___ Given data
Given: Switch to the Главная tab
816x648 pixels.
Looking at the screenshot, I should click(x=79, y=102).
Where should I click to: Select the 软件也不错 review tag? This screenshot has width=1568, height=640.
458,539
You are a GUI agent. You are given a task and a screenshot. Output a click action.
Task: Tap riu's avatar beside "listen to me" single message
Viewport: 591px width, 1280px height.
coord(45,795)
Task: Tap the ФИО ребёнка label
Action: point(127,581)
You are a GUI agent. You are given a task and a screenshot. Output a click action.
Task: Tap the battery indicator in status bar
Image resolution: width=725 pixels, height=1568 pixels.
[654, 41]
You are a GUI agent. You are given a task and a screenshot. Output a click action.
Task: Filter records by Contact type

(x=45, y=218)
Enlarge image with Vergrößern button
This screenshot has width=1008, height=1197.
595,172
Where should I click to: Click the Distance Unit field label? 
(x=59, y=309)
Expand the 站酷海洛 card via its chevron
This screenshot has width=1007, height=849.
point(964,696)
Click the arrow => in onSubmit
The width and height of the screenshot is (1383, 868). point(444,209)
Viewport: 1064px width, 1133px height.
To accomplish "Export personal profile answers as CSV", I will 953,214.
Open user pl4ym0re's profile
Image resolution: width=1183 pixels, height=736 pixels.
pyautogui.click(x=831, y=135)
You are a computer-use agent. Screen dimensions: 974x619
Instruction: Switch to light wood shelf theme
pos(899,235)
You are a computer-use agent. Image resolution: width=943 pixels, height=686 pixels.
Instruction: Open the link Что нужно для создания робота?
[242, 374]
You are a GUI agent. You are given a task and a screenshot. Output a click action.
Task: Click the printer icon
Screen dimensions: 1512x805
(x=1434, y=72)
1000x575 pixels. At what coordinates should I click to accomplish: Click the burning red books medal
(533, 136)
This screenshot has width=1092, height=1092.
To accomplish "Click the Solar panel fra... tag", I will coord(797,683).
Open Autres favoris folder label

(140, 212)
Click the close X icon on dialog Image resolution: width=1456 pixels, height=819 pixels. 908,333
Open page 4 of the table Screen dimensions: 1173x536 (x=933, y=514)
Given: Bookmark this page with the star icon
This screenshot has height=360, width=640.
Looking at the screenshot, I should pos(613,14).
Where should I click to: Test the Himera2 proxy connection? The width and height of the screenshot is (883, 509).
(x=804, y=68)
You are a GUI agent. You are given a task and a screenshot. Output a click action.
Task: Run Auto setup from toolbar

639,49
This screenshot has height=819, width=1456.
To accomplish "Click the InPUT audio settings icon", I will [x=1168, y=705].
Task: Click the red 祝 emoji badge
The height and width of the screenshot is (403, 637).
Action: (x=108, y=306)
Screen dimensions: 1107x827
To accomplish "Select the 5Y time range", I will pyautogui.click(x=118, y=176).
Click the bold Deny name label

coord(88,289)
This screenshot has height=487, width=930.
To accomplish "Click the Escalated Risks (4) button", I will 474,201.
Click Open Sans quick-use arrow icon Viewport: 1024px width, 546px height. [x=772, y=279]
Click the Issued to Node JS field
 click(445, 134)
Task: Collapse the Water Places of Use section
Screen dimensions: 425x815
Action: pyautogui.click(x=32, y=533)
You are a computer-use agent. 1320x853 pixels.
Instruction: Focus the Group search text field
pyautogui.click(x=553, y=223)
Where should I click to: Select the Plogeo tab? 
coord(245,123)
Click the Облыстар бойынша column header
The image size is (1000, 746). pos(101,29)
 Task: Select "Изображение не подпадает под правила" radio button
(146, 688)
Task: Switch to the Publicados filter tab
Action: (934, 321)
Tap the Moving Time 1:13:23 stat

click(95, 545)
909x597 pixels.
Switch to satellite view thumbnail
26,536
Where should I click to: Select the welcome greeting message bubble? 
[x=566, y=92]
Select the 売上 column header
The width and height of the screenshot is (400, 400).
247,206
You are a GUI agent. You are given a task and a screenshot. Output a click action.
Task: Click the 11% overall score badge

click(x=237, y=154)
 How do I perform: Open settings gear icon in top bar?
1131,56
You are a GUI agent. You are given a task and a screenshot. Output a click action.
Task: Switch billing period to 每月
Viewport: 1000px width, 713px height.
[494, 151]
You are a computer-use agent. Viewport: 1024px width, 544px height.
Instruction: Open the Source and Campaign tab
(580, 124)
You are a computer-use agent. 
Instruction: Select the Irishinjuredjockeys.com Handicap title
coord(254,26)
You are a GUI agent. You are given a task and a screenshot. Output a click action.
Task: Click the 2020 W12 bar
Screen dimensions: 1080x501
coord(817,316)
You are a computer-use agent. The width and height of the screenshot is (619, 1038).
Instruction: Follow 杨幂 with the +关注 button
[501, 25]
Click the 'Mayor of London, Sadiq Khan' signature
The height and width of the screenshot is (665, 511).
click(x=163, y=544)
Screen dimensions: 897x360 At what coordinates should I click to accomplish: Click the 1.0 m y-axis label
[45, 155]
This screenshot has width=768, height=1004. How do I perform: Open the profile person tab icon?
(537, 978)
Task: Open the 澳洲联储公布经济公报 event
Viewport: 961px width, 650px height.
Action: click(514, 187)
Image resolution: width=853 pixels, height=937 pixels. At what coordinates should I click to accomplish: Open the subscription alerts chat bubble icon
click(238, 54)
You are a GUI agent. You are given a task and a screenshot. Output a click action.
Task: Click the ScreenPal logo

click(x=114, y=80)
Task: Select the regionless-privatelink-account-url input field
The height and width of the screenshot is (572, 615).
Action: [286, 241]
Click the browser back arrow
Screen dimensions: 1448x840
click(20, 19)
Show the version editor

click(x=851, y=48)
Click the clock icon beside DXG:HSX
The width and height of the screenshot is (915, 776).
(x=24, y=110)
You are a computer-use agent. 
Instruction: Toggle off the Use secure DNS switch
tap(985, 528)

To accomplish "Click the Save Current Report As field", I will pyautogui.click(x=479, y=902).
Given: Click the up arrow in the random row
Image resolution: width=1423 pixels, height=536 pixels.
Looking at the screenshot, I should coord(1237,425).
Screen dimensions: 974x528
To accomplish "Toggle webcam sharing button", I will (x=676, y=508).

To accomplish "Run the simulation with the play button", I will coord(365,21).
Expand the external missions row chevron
______
◆ What is required ◆
After reading the records above, give the number of lines that include "page", and add nothing else.

◆ Your response ◆
2